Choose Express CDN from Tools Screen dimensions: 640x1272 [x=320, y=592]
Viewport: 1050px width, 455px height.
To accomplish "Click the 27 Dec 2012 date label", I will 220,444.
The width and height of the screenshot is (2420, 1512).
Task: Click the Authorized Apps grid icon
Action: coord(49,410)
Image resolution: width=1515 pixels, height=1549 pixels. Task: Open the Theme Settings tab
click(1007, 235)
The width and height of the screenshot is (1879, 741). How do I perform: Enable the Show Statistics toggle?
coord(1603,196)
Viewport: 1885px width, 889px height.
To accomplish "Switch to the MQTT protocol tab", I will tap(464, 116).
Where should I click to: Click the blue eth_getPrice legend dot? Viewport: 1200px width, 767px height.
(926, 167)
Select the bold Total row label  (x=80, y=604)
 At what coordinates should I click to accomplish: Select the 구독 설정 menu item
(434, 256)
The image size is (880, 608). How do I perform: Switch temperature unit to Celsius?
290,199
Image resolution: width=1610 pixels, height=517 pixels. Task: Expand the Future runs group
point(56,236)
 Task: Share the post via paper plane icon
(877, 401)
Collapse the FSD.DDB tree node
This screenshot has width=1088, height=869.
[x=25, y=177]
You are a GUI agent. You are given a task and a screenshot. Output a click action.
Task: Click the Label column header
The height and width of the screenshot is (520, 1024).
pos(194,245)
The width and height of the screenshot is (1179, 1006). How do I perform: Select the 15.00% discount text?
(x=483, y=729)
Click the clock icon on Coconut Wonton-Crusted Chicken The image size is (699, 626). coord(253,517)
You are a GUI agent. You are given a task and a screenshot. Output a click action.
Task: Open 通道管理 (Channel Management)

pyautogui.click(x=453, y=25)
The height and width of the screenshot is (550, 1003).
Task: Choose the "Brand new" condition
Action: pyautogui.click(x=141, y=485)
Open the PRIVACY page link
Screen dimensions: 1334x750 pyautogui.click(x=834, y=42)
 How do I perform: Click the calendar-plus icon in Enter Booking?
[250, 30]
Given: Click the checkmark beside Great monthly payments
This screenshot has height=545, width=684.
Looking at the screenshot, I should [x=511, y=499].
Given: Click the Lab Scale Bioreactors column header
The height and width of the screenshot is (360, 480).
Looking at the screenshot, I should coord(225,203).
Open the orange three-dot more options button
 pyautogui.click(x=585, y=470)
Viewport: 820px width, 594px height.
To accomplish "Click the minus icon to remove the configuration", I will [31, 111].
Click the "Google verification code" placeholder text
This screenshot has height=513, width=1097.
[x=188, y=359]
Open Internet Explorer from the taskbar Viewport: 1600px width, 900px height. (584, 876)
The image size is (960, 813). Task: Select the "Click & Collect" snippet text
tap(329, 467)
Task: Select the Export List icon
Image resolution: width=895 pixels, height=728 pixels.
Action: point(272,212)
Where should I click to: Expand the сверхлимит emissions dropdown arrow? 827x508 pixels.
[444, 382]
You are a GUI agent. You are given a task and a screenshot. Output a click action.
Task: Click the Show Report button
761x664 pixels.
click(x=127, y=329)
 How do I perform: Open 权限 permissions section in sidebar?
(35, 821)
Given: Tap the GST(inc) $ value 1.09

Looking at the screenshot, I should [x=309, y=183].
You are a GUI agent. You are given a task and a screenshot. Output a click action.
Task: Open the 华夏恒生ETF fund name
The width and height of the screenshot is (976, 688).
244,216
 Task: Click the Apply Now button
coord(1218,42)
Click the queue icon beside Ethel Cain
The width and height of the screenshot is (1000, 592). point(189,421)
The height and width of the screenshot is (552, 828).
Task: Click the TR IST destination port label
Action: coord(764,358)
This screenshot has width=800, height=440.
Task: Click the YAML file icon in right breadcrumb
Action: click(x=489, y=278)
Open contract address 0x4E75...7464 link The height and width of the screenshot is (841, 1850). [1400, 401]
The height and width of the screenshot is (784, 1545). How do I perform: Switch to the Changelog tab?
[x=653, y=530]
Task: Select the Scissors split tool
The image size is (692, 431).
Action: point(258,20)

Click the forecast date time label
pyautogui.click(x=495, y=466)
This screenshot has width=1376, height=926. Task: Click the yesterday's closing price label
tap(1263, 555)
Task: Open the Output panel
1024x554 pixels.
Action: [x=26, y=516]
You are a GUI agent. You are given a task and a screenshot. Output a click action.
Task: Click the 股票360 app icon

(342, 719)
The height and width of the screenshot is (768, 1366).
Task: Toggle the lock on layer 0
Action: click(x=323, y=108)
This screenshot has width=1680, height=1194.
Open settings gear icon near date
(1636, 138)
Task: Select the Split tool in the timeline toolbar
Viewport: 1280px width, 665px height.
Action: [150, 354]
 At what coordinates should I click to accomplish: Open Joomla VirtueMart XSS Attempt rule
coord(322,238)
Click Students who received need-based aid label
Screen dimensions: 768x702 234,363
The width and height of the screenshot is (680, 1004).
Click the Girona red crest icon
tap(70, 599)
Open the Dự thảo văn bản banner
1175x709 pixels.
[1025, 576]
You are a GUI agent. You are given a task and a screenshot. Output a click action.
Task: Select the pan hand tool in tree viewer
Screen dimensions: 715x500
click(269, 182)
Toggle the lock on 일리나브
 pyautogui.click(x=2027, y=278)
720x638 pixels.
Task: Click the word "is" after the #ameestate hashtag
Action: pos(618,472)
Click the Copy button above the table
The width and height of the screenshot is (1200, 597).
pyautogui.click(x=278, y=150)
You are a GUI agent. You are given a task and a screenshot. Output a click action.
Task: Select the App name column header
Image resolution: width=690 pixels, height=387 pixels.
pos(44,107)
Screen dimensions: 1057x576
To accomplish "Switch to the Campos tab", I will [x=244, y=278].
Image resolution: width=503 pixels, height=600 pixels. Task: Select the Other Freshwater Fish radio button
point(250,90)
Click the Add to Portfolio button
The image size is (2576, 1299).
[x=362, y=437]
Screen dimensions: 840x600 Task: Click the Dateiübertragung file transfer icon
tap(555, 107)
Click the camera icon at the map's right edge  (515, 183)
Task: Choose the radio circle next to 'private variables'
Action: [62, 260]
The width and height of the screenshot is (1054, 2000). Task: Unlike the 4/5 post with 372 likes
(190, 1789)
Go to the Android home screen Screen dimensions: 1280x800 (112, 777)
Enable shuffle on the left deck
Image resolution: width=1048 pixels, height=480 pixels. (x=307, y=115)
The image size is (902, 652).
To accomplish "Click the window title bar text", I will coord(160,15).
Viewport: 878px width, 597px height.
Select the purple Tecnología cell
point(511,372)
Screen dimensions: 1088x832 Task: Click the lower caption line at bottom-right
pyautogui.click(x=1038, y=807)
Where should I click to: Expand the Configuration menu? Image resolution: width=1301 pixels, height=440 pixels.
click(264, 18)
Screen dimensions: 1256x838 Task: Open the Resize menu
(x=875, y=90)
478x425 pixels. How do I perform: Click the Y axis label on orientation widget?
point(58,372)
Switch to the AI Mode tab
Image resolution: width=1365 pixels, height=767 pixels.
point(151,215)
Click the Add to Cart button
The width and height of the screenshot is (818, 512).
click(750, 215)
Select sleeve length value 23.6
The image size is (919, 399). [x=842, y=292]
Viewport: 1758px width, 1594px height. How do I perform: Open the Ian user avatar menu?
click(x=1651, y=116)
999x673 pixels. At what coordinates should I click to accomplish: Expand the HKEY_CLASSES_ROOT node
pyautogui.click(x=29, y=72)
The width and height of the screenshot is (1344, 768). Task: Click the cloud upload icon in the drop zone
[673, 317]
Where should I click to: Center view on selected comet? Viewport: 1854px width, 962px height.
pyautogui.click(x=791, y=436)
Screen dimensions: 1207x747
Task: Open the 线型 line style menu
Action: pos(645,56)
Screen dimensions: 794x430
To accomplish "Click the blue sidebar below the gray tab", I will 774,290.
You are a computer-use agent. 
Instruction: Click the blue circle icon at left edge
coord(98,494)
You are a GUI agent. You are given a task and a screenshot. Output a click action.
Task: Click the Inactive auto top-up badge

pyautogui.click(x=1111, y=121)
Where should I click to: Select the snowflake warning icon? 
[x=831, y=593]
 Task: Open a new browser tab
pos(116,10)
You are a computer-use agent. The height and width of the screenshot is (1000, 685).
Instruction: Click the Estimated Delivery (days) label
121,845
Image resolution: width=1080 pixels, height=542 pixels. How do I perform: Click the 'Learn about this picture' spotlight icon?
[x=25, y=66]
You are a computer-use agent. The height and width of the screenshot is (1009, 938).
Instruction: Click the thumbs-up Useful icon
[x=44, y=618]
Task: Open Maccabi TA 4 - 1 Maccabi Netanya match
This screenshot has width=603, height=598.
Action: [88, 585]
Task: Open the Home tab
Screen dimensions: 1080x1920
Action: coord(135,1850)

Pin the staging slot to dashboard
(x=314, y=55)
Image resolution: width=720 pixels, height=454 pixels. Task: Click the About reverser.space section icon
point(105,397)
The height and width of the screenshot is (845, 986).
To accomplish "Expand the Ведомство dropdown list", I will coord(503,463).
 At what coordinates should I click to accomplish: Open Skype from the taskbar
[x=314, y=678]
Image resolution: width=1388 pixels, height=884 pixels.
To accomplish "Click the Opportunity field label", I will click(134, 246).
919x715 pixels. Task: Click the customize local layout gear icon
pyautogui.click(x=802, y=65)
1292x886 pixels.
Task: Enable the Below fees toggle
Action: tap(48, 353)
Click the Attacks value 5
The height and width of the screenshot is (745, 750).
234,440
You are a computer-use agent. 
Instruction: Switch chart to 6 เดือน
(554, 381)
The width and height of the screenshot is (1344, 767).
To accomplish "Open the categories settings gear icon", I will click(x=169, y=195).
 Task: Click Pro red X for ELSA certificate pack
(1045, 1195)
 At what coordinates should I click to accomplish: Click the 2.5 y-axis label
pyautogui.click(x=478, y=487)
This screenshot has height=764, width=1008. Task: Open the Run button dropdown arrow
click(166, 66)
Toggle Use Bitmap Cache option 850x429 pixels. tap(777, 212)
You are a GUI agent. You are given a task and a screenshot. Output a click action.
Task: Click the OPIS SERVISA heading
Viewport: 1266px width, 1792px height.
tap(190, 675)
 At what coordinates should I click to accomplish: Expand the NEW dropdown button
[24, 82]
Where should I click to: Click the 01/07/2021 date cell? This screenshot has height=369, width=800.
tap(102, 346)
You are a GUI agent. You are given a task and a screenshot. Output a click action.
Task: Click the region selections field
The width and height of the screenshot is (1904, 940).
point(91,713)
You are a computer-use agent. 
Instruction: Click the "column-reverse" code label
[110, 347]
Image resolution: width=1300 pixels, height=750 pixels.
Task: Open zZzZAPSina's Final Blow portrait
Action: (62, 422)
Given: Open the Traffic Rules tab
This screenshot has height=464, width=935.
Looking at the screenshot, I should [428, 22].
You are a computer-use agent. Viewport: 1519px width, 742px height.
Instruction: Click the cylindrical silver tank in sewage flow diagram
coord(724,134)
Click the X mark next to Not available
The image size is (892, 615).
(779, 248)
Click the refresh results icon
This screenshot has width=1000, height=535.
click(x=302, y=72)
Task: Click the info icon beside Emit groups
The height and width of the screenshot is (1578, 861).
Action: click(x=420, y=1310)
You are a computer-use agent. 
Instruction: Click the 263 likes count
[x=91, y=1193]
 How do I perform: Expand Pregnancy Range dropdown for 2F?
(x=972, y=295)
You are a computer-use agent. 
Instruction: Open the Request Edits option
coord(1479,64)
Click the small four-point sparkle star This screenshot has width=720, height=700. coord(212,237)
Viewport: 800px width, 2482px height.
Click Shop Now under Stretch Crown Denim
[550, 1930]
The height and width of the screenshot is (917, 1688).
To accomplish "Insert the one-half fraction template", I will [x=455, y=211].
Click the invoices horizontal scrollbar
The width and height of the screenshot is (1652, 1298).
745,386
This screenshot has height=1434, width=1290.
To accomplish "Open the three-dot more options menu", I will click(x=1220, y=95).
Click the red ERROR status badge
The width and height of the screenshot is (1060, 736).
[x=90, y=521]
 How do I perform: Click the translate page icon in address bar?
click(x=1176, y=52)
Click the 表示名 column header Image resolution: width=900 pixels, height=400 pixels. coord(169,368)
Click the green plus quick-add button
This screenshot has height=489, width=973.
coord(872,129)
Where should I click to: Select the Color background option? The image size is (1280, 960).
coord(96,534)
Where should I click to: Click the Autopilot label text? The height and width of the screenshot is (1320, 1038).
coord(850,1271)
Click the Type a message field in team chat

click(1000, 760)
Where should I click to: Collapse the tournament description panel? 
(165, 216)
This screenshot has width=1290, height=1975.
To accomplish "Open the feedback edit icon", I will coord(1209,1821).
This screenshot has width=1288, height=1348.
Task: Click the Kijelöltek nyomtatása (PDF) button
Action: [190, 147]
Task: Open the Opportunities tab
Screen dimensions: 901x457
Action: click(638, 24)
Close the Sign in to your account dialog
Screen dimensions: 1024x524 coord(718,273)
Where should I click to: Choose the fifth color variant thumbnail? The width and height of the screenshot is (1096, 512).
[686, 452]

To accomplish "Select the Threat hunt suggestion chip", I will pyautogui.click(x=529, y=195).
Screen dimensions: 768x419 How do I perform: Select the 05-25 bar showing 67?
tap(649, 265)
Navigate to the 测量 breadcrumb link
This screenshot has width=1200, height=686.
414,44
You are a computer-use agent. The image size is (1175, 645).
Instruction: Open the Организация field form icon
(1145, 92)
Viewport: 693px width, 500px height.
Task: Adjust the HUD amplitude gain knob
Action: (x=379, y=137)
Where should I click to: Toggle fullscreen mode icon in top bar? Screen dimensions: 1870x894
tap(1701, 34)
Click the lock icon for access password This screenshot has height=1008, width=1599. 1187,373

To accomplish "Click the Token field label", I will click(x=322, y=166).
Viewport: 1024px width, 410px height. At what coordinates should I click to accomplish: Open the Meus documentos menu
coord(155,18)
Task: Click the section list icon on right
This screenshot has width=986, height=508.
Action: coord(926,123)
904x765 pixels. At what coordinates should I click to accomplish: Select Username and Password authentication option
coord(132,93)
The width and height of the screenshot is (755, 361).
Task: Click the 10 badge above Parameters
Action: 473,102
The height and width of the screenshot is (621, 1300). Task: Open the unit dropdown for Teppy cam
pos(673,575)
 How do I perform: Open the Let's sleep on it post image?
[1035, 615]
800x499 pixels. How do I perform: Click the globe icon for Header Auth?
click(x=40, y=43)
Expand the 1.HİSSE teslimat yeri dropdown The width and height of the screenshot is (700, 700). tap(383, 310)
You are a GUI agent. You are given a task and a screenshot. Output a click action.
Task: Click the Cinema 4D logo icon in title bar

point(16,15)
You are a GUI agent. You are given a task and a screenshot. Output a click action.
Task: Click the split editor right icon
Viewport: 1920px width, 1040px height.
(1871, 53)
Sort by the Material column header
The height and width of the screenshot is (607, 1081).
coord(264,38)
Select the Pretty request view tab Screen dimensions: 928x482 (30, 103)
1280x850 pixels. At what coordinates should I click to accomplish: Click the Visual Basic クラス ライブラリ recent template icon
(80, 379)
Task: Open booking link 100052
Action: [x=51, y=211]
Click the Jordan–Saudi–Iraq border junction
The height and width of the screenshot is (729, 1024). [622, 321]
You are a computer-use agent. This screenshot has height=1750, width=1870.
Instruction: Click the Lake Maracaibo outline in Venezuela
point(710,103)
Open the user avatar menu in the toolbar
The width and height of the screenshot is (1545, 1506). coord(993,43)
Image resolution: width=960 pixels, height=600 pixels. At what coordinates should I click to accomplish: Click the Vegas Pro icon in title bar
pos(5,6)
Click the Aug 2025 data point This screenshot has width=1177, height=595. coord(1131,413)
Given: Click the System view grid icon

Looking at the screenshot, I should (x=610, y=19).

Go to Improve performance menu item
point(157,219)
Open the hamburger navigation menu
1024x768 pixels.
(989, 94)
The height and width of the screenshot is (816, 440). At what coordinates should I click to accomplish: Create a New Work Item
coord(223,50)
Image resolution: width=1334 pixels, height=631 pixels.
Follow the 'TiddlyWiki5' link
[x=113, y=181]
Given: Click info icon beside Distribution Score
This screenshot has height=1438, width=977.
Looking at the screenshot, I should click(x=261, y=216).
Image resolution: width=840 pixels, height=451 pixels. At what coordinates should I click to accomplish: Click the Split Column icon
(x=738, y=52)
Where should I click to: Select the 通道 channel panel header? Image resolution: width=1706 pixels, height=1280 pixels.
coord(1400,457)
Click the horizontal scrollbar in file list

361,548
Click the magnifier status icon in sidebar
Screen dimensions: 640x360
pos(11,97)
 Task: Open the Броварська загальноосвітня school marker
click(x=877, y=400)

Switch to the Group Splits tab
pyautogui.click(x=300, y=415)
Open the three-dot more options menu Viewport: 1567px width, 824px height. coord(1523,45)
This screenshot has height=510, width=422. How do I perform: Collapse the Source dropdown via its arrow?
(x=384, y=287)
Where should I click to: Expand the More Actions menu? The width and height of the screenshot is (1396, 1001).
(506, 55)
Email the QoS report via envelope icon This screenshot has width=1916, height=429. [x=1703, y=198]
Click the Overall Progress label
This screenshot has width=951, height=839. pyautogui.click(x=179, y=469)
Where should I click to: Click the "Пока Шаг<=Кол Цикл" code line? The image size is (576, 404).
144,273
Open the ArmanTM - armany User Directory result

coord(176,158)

-=-=-

* **DIRECTIONS**:
Would you output, from the records above, exactly the run of lines that starts at the line containing "is (1000, 685)." and ends at the line containing "Image resolution: width=1388", and only that run?

* **WRITTEN ANSWER**:
You are a computer-use agent. The height and width of the screenshot is (1000, 685).
Instruction: Click the Estimated Delivery (days) label
121,845
Image resolution: width=1080 pixels, height=542 pixels. How do I perform: Click the 'Learn about this picture' spotlight icon?
[x=25, y=66]
You are a computer-use agent. The height and width of the screenshot is (1009, 938).
Instruction: Click the thumbs-up Useful icon
[x=44, y=618]
Task: Open Maccabi TA 4 - 1 Maccabi Netanya match
This screenshot has width=603, height=598.
Action: [88, 585]
Task: Open the Home tab
Screen dimensions: 1080x1920
Action: coord(135,1850)

Pin the staging slot to dashboard
(x=314, y=55)
Image resolution: width=720 pixels, height=454 pixels. Task: Click the About reverser.space section icon
point(105,397)
The height and width of the screenshot is (845, 986).
To accomplish "Expand the Ведомство dropdown list", I will coord(503,463).
 At what coordinates should I click to accomplish: Open Skype from the taskbar
[x=314, y=678]
Image resolution: width=1388 pixels, height=884 pixels.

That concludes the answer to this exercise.